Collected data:
★ ★ ★ ★ ★

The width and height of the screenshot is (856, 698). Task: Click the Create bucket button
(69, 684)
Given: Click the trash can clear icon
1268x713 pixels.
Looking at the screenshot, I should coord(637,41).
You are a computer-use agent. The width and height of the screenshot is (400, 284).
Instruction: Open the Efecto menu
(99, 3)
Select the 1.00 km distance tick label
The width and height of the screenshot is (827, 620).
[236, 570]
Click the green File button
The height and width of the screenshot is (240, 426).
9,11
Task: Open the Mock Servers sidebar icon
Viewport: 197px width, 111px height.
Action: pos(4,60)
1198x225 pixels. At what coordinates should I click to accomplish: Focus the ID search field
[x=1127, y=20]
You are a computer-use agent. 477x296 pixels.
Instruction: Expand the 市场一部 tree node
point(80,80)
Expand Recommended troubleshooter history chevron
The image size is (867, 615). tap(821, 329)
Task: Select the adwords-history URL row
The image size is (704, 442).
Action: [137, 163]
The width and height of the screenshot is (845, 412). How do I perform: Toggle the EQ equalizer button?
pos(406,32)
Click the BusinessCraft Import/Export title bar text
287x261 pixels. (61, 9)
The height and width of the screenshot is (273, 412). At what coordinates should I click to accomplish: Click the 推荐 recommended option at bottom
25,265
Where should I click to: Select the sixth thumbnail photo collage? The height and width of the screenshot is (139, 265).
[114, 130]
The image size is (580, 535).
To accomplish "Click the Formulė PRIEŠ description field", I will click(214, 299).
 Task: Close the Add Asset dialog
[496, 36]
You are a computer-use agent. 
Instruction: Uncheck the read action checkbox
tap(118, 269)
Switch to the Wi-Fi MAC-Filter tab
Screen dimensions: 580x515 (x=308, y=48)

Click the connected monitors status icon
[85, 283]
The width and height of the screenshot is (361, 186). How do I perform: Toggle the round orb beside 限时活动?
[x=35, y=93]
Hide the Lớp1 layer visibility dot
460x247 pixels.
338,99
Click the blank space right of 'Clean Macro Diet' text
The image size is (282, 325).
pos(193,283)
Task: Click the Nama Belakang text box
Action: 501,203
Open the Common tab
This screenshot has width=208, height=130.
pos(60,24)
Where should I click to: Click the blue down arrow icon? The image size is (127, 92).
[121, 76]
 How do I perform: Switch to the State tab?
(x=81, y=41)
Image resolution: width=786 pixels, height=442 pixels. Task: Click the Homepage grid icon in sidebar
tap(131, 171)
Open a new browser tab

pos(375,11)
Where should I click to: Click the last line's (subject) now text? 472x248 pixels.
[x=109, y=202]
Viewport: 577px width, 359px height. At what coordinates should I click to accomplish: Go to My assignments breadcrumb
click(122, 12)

★ ★ ★ ★ ★

## WHAT TO WORK ON
Set down, unchanged, the line that contains "460x247 pixels." together with every later line in the records, through the last one.

## YOUR SOLUTION
460x247 pixels.
338,99
Click the blank space right of 'Clean Macro Diet' text
The image size is (282, 325).
pos(193,283)
Task: Click the Nama Belakang text box
Action: 501,203
Open the Common tab
This screenshot has width=208, height=130.
pos(60,24)
Where should I click to: Click the blue down arrow icon? The image size is (127, 92).
[121, 76]
 How do I perform: Switch to the State tab?
(x=81, y=41)
Image resolution: width=786 pixels, height=442 pixels. Task: Click the Homepage grid icon in sidebar
tap(131, 171)
Open a new browser tab

pos(375,11)
Where should I click to: Click the last line's (subject) now text? 472x248 pixels.
[x=109, y=202]
Viewport: 577px width, 359px height. At what coordinates should I click to accomplish: Go to My assignments breadcrumb
click(122, 12)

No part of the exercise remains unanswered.